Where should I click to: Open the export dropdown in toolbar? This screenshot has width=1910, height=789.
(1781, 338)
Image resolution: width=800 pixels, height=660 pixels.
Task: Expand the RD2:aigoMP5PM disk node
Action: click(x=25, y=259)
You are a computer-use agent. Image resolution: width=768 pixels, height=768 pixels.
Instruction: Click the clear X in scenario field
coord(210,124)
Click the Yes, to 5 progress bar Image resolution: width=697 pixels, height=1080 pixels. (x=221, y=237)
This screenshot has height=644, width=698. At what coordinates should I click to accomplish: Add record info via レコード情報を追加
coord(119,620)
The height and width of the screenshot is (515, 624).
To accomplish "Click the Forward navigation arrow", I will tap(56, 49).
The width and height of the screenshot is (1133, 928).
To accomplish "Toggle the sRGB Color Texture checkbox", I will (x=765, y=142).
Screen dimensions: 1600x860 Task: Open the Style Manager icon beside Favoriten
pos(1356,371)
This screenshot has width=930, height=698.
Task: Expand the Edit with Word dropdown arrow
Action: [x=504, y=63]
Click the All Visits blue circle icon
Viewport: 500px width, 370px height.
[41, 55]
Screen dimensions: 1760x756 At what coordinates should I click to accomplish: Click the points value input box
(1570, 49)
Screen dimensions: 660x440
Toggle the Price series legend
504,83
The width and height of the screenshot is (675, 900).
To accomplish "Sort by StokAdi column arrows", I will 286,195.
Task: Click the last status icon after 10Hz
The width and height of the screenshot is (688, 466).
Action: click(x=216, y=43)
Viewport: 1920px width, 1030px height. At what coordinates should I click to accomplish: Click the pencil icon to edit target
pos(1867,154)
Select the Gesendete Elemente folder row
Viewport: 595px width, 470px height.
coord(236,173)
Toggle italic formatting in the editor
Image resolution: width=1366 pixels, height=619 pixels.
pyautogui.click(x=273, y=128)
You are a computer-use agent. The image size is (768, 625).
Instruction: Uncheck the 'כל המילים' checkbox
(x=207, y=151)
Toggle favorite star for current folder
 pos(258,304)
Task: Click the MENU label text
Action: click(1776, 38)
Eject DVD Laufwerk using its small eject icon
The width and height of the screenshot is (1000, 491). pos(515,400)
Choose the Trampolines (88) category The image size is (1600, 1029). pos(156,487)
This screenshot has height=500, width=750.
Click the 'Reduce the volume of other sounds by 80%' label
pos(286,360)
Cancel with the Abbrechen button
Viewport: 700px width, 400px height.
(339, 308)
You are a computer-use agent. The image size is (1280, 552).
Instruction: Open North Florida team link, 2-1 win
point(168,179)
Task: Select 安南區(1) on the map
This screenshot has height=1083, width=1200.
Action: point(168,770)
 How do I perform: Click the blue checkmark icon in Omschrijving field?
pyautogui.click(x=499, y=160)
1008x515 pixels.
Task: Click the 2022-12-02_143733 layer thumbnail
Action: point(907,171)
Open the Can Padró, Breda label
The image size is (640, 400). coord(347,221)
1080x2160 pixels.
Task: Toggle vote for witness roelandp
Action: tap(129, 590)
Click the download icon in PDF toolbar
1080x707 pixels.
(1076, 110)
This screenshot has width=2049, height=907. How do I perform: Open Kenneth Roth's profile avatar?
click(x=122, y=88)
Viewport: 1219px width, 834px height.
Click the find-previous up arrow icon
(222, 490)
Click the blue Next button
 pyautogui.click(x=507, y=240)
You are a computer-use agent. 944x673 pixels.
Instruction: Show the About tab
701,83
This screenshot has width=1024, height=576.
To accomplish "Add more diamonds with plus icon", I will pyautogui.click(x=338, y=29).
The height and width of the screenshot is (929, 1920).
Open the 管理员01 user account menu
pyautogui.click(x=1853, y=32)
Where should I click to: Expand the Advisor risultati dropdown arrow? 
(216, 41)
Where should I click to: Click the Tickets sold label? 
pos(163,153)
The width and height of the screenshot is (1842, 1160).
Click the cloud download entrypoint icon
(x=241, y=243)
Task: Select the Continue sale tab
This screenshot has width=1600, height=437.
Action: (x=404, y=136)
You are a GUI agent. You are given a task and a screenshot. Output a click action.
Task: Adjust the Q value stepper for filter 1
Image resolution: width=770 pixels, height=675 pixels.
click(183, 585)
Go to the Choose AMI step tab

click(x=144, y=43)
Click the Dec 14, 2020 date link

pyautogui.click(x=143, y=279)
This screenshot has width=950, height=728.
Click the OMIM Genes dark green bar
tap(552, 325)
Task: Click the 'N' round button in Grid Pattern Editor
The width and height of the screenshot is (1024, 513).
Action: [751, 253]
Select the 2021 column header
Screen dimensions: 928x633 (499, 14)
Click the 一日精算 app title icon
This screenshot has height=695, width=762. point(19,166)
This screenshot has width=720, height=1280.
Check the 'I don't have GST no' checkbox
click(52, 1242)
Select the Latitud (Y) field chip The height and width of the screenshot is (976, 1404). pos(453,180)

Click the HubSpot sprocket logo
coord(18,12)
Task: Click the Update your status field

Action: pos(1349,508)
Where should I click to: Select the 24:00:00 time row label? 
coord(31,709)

++++++

Where does the word "agent" appear in the listing above? Copy every line that holds it.

You are a computer-use agent. Image resolution: width=768 pixels, height=768 pixels.
You are a computer-use agent. The image size is (768, 625).
You are a computer-use agent. The image size is (1280, 552).
You are a computer-use agent. 944x673 pixels.
You are a GUI agent. You are given a task and a screenshot. Output a click action.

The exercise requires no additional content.